Rewrite the part of the material that opens with the line containing "Click the Android robot on the logo" and closes with the line containing "click(106, 60)", replacing "Viewport" with "Window" and leaving everything else unchanged.
** BEGIN **
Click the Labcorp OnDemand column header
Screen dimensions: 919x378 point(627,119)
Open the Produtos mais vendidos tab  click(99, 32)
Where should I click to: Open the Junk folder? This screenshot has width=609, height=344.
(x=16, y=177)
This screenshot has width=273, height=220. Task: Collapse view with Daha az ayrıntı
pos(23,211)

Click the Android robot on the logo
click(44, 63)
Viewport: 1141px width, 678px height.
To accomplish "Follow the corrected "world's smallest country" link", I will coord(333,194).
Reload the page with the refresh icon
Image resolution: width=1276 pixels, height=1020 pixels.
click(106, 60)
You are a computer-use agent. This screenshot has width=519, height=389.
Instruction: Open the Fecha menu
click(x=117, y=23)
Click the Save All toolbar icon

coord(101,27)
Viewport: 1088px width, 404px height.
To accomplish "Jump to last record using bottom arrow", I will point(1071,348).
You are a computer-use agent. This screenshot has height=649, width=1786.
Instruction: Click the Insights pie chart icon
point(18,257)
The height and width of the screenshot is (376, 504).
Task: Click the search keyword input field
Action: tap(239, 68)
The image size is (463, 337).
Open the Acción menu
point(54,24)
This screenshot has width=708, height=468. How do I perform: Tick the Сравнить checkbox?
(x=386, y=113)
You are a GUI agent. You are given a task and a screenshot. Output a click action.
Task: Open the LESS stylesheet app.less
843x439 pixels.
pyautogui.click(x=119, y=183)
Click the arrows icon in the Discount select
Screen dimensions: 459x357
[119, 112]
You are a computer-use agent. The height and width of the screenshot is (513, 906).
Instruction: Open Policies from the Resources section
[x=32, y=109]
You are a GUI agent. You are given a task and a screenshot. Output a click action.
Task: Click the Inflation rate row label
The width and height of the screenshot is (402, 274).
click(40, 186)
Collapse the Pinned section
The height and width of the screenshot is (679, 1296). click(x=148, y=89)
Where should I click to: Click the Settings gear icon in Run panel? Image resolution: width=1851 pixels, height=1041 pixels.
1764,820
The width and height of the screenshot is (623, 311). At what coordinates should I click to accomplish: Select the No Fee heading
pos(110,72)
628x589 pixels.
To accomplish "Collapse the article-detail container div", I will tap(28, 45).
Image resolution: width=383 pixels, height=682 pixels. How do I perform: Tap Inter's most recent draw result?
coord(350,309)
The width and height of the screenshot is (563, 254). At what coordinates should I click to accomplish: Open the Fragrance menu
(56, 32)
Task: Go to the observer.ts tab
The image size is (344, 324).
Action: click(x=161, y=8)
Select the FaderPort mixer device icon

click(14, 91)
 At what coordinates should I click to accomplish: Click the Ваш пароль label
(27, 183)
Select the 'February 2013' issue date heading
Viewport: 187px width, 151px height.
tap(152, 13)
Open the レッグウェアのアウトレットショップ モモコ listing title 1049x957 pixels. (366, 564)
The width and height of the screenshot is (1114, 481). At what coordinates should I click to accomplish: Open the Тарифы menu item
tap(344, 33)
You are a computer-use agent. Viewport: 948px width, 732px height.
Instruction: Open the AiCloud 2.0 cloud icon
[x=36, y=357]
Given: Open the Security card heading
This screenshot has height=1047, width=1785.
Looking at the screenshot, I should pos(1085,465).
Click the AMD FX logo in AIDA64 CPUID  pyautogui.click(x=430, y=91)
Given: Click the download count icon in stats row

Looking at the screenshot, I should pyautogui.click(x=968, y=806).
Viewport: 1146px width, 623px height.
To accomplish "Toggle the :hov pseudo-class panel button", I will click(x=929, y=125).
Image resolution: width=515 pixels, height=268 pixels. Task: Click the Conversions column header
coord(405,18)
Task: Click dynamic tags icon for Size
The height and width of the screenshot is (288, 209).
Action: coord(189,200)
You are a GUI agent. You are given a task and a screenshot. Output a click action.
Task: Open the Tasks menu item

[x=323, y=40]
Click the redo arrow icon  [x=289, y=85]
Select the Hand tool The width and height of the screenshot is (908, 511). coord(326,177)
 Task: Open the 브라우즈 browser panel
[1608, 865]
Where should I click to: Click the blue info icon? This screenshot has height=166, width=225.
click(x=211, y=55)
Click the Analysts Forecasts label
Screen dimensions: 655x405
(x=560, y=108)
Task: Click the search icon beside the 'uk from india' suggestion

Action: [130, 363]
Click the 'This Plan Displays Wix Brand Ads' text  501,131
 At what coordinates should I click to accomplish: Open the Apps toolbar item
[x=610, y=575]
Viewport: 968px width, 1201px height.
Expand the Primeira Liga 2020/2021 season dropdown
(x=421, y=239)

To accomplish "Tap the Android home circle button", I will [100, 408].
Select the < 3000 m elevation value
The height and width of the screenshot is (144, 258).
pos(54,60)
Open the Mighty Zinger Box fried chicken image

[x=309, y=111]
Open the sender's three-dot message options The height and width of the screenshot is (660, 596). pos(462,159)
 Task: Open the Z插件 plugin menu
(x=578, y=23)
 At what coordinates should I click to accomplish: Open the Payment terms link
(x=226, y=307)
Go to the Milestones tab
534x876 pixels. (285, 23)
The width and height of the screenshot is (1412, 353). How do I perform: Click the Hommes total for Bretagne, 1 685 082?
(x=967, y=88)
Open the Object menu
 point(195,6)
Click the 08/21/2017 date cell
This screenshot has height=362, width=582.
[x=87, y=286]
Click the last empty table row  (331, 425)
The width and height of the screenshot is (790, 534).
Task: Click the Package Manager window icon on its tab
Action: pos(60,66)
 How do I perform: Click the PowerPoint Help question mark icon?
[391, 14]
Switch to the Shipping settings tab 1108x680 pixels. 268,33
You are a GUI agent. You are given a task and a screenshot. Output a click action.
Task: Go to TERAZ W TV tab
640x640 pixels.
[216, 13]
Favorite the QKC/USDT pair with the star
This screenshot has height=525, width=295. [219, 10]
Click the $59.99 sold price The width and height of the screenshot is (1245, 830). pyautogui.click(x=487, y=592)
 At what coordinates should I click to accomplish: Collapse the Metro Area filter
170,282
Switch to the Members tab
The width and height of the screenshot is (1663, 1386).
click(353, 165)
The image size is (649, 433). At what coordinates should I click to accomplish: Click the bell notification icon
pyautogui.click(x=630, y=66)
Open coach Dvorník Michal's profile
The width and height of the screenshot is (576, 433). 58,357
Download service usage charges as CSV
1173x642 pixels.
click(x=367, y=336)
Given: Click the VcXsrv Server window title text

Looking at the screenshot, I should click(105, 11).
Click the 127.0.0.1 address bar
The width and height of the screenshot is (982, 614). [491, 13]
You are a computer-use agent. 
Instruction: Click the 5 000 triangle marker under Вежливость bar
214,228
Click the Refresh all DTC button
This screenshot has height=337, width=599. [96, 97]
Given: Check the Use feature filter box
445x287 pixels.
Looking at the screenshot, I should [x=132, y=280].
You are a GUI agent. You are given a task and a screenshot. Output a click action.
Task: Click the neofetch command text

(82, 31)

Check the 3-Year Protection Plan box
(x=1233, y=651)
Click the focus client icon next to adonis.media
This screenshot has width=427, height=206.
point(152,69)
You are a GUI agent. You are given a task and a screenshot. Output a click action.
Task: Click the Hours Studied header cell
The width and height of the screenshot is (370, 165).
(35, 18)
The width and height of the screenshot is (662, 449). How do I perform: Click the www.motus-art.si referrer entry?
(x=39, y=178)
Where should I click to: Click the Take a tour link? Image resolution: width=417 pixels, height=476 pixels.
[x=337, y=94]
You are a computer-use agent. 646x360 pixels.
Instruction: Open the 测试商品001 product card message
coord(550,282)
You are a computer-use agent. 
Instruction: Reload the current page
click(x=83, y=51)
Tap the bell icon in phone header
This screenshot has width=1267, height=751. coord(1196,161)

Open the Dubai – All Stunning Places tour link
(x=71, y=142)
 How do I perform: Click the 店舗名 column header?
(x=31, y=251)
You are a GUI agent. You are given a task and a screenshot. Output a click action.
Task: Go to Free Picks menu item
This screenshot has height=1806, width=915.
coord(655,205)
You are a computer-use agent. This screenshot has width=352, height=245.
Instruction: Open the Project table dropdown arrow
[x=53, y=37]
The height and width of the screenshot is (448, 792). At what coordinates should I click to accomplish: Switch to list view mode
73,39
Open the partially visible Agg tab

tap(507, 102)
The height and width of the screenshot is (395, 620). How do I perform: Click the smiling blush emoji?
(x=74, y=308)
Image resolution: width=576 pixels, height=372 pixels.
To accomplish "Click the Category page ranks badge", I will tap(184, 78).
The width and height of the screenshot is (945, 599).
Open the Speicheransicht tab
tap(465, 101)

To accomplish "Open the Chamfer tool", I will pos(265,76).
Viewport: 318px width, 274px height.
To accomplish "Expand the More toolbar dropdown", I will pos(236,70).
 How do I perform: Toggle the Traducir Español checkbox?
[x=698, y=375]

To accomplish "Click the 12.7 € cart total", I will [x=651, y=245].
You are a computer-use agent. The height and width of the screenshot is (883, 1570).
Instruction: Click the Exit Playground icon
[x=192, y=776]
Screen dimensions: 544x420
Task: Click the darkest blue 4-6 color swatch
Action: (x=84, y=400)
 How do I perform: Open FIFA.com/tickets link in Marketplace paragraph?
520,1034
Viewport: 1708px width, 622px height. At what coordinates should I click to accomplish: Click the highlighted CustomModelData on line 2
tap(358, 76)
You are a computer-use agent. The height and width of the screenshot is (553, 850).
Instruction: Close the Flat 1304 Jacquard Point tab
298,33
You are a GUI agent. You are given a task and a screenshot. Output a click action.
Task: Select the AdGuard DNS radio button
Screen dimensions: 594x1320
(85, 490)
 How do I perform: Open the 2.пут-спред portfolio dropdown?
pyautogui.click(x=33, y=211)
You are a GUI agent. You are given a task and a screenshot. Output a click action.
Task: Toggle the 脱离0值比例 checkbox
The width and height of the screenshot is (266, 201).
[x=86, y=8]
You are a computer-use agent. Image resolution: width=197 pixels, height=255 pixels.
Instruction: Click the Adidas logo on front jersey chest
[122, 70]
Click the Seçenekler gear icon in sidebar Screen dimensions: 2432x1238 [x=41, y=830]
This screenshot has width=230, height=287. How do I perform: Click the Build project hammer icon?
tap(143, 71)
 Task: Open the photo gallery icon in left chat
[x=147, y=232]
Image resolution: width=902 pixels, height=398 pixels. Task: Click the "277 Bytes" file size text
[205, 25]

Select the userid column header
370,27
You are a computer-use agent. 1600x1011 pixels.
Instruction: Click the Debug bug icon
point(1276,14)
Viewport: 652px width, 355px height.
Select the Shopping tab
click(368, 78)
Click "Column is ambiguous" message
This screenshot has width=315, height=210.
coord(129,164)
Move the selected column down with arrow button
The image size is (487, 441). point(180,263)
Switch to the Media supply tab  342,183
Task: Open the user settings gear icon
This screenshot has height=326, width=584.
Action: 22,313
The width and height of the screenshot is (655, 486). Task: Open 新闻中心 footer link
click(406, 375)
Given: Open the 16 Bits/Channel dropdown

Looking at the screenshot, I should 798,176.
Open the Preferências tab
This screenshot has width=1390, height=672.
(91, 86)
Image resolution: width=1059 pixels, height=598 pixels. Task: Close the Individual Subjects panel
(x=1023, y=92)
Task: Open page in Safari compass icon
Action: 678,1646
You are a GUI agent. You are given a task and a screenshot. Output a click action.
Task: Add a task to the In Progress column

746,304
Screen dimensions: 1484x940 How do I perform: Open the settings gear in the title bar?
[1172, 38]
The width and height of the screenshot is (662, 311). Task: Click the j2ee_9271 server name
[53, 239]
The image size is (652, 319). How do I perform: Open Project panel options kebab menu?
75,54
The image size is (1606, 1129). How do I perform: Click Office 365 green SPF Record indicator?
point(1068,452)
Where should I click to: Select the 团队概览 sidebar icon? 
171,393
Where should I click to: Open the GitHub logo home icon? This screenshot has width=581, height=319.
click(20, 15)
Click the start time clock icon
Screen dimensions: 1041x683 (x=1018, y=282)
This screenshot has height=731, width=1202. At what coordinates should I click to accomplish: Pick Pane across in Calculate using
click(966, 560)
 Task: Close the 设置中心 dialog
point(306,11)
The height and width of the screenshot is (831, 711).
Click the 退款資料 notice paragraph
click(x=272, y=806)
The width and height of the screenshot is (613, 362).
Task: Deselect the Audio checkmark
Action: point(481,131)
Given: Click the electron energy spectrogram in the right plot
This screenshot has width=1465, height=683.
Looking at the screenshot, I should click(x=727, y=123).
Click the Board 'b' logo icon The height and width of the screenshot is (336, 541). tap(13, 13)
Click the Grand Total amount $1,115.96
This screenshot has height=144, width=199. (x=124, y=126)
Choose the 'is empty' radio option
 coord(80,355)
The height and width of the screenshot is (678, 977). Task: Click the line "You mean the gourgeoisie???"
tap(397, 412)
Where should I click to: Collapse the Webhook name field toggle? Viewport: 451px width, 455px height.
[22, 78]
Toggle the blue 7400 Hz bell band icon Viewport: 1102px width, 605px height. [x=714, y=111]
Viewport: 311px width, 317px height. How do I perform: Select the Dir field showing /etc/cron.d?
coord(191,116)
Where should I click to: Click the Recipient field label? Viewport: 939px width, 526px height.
** END **
**Solution for this problem**
Click the Android robot on the logo
click(44, 63)
Window: 1141px width, 678px height.
To accomplish "Follow the corrected "world's smallest country" link", I will coord(333,194).
Reload the page with the refresh icon
Image resolution: width=1276 pixels, height=1020 pixels.
click(106, 60)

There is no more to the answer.